We are given the following measurements for the cylindrical ring:
The outside diameter is 16 mm.
The inside diameter is 10 mm.

**step3** Calculating Radii from Diameters

To find the area of circles, we need their radii. The radius of a circle is half of its diameter.
The outer radius (R) of the ring is half of the outside diameter:
R = 16 mm ÷ 2 = 8 mm
The inner radius (r) of the ring is half of the inside diameter:
r = 10 mm ÷ 2 = 5 mm

**step4** Formulating the Area Calculation

The area of a flat circular ring (annulus) is found by taking the area of the larger outer circle and subtracting the area of the smaller inner circle (the hole).
The formula for the area of a circle is calculated by multiplying pi (π) by the radius, and then multiplying that result by the radius again.
Area of outer circle = π × (outer radius) × (outer radius)
Area of inner circle = π × (inner radius) × (inner radius)
Area of the ring = (Area of outer circle) - (Area of inner circle)

**step5** Performing the Area Calculation

Now, we substitute the calculated radii into the area formulas:
Area of outer circle = π × 8 mm × 8 mm = 64π mm²
Area of inner circle = π × 5 mm × 5 mm = 25π mm²
Next, subtract the area of the inner circle from the area of the outer circle to find the area of the ring:
Area of the ring = 64π mm² - 25π mm²
We can combine the terms with π:
Area of the ring = (64 - 25)π mm²
Area of the ring = 39π mm²

**step6** Approximating and Rounding the Answer

To get a numerical value, we use an approximate value for π. Using a precise value for π (approximately 3.14159):
Area of the ring ≈ 39 × 3.14159 mm²
Area of the ring ≈ 122.52201 mm²
The problem asks to round the answer to the nearest whole number.
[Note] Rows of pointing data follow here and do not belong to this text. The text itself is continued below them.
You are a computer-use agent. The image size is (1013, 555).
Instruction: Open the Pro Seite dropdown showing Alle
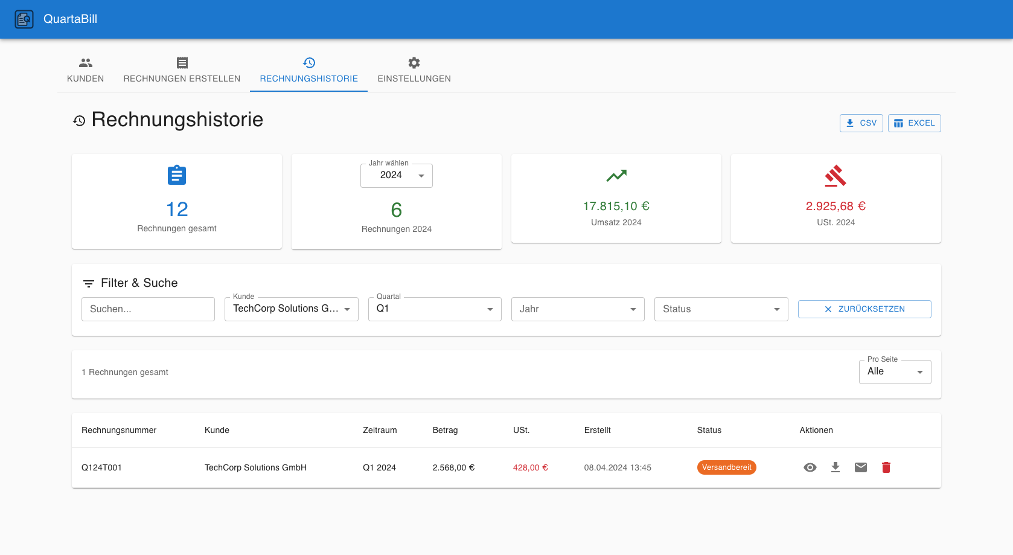pyautogui.click(x=895, y=371)
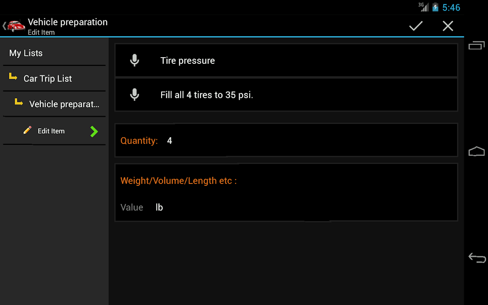Click the green chevron arrow on Edit Item
Screen dimensions: 488x305
[x=94, y=132]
To do this, we look at the digit in the tenths place. If it is 5 or greater, we round up the ones digit. If it is less than 5, we keep the ones digit as it is.
Here, the digit in the tenths place is 5. So, we round up the ones digit (2) to 3.
Therefore, the area of the cylindrical ring rounded to the nearest whole number is 123 mm².

**step7** Comparing with Given Options

The calculated area of 123 mm² matches option A from the given choices.
A. 123 mm²
B. 118 mm²
C. 92 mm²
D. 385 mm²
Thus, the correct answer is 123 mm².